A leading tastemaker with more than 100 stand-alone boutiques in some the world's toniest fashion districts, Vivienne Westwood and her women's wear are nothing short of sublime.
The British designer's often over-the-top funky duds feature to-die-for dresses, midi-skirts, and wide-legged pants routinely jazzed up with audacious plaids and funky geometric prints. These are must-haves many of us can't afford, yet we still drool over them anyway. Westwood created the look of '70s British rebellion. The Sex Pistols wouldn't have looked the same without her.
Those who are hazy about Westwood's cheeky, rooted-in-punk historical impact on fashion certainly recognize her as the modern designer whose nuptial confection upped the fashion ante of Carrie Bradshaw's failed wedding attempt in the first Sex and the City movie. Remember the bird? Yep, she wore it with a Westwood.
Director Lorna Tucker attempts to give us the skinny on what makes the spiky-haired designer tick.
Tucker, a homeless addict-turned-model-turned-filmmaker, understands the value of Westwood's struggle. Other than a few quick scenes of Paris Fashion Week shows and awards ceremonies, Westwood is very low on glitz and glam.
Much like other documentaries that have tried to shine a knowing light on some of the industry's well-known enigmas — think Richard Press' 2010 film on New York Times Street photographer Bill Cunningham: New York, or Kate Novack's just-released The Gospel According to André that tells the life story of Vogue's former editor-at-large André Leon Talley — it's clear that the life of those in the fashion industry ain't no crystal stair.

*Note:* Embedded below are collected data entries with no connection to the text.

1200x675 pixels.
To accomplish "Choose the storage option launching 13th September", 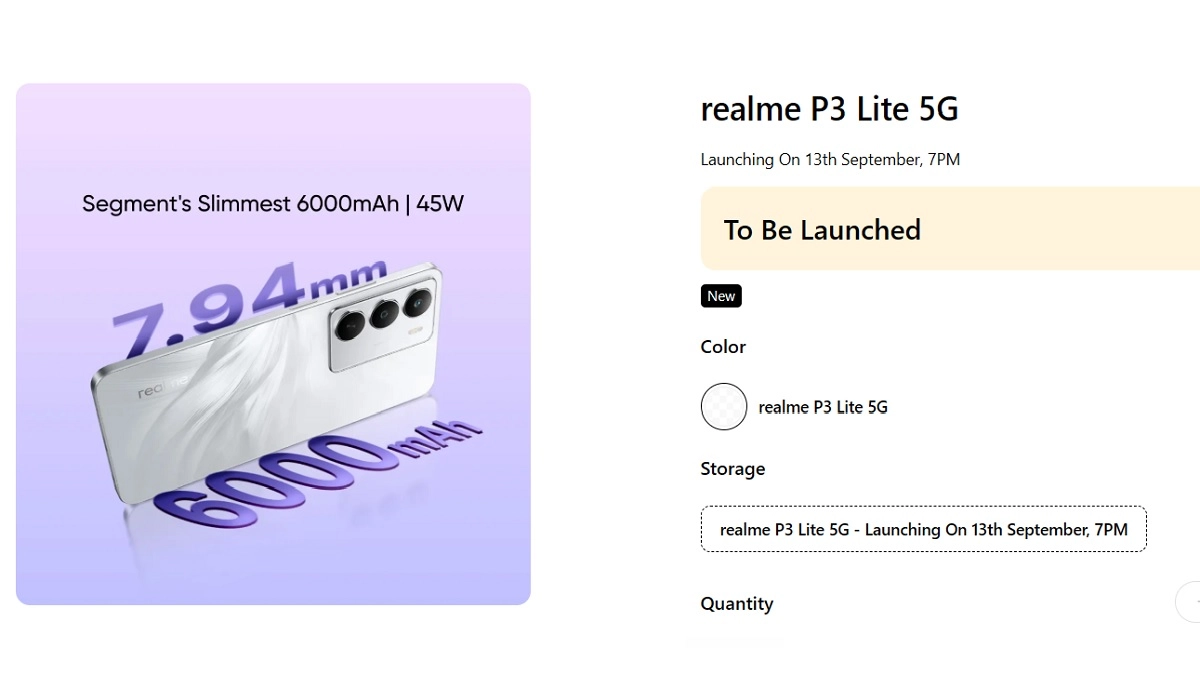I will pyautogui.click(x=923, y=529).
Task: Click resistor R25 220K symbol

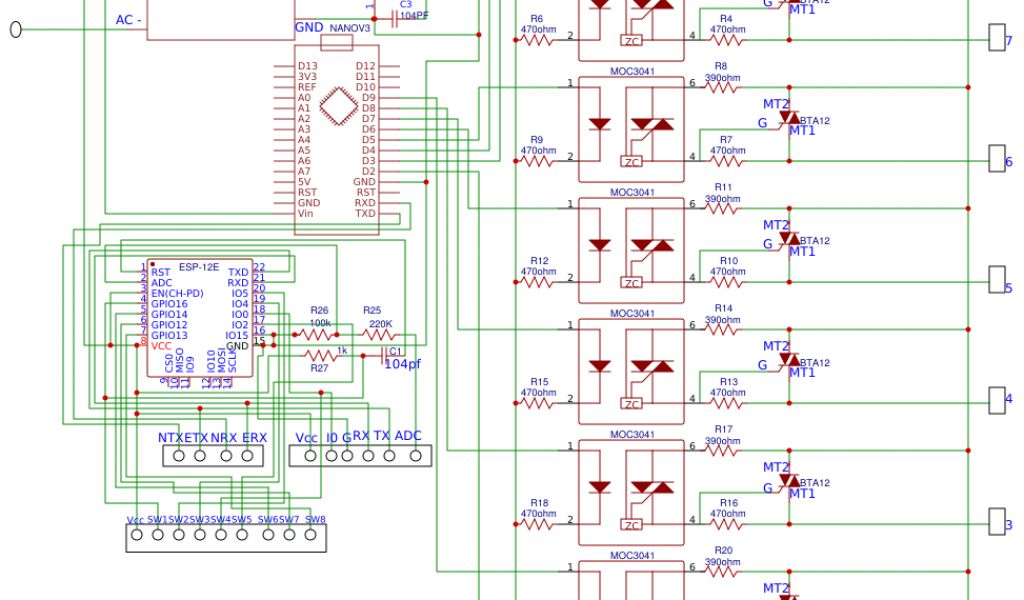Action: tap(377, 334)
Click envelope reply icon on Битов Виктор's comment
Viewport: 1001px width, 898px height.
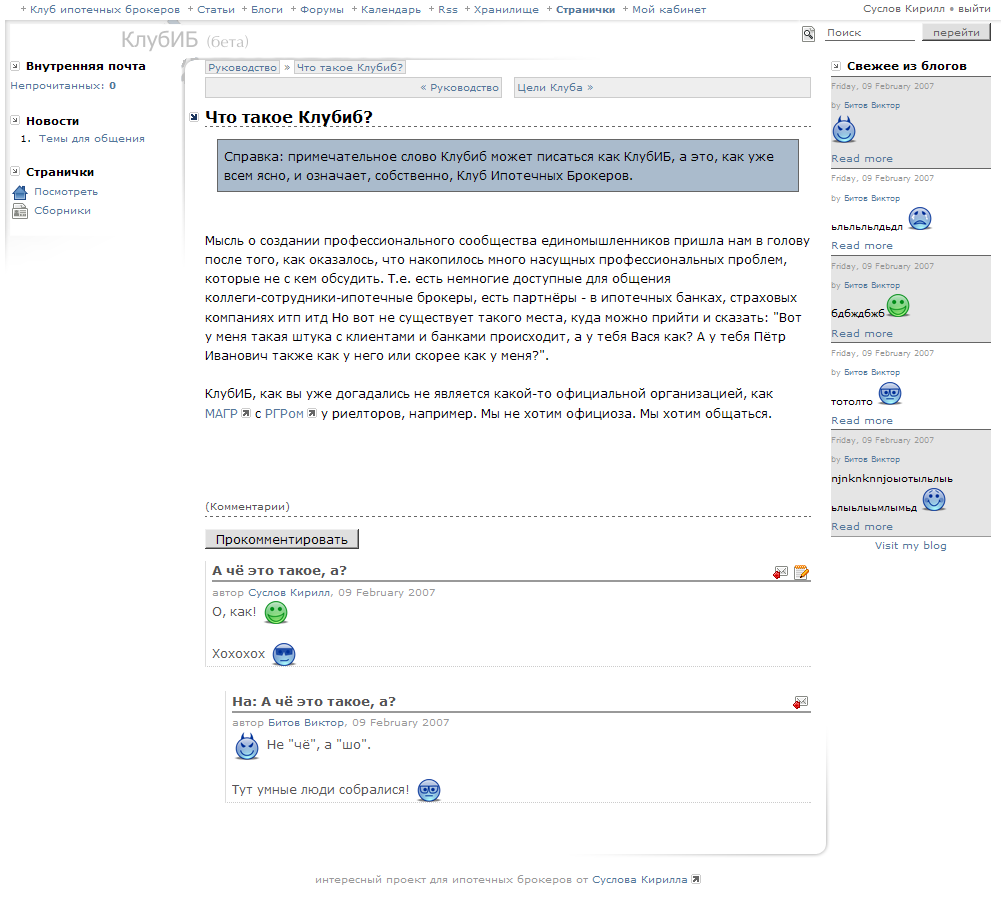(x=800, y=703)
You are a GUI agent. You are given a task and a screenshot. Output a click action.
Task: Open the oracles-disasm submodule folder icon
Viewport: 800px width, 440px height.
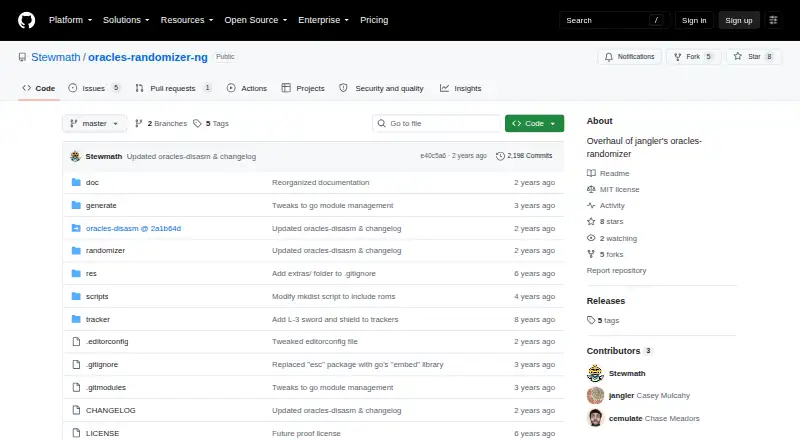(76, 228)
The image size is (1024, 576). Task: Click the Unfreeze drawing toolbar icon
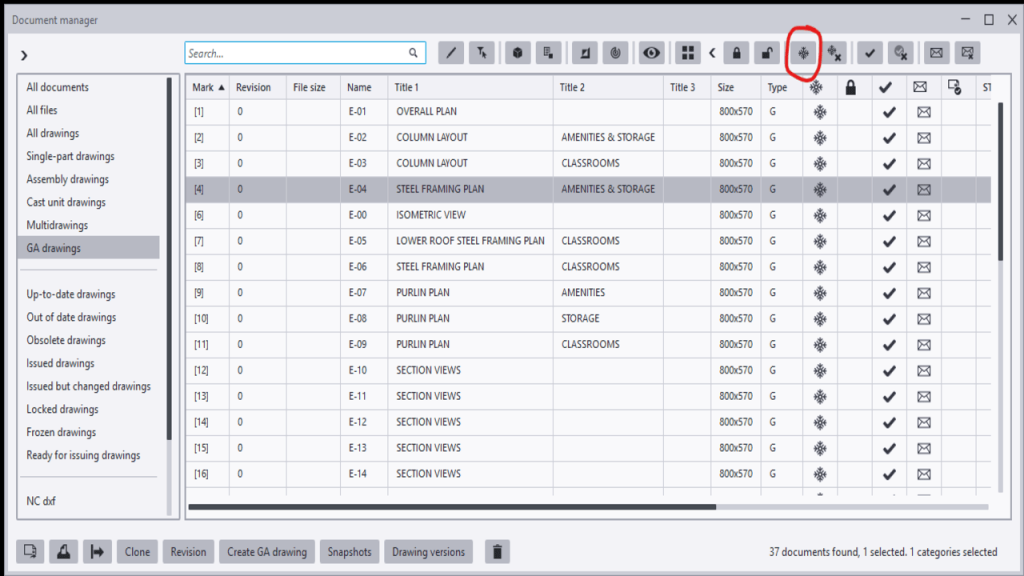click(834, 53)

But unlike with Cunningham's and Talley's stories, I wasn't left feeling sorry for Westwood because she was allowed to live up to the fullest expression of her personality. Westwood, a divorced mom of two boys, who started her career as a rebel, is a woman to be revered.
A young woman who grew up to become a teacher in working class England, Westwood left her first husband, Derek Westwood in the mid 1960s after she realized she wanted to be more than just a housewife. After repeated figurative kicks in the teeth by Sex Pistols Svengali and longtime partner Malcolm McLaren, she always went back to the drawing board.

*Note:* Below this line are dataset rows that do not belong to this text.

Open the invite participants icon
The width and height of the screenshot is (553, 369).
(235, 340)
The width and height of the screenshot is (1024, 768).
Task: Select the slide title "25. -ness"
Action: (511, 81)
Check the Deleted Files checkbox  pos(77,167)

There she worked and tried again until she successfully reinvented herself, building a killer brand — that remains independent to this day — on her own potty-mouthed terms. And that was all despite hate from the British press who literally laughed in her face.
It's amazing to watch.
Westwood's relationship with longtime partner in life and business Andreas Kronthaler, 11 years her junior, is an example of one of the many aspects of Westwood's life that she lives on her own terms. The movie, much to my dismay, spends a lot of time explaining the integrity of their relationship and it's Kronthaler who does most of the talking.

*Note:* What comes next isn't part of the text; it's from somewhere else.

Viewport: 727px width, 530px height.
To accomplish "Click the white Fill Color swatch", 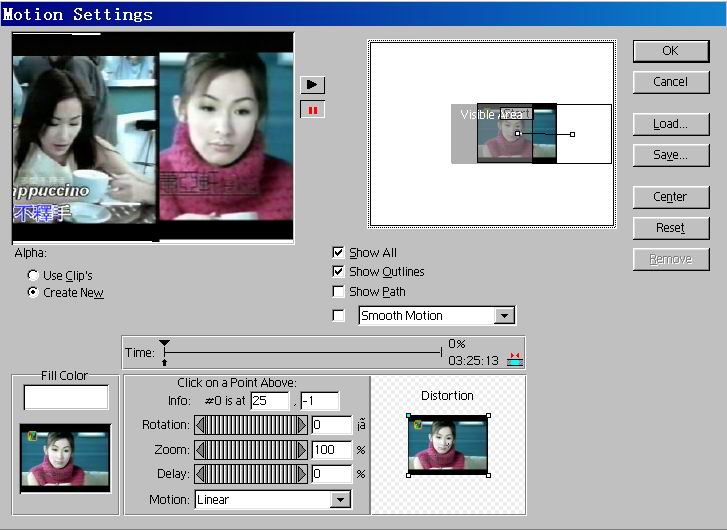I will click(x=66, y=398).
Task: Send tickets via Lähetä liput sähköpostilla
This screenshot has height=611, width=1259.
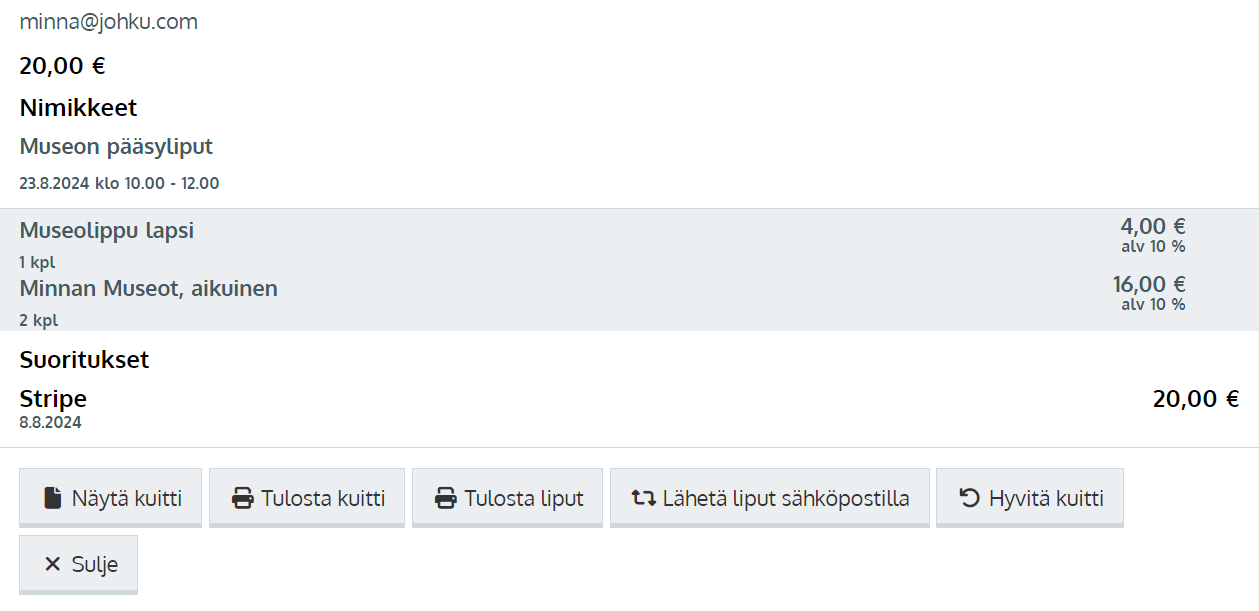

The movie succeeds in how it transitions from scene to scene. There is one scene where a shy Westwood alludes to the fact that the pieces she designed for the Sex Pistols weren't particularly important. Tucker blasts that myth wide open by then speaking to a curator at the renowned Victoria and Albert Museum, where many of Westwood's pieces are on display, including a T-shirt Westwood designed for the Pistols that spoke to the rebelliousness of the era as well as the early days of androgynous fashion.
In the end, Westwood was reflective. She admitted that her punk-era days designed to fight the establishment were simply a distraction that fueled its power. This is where I thought Tucker could do more. Because while I learned a lot about Westwood, it just didn't feel like enough.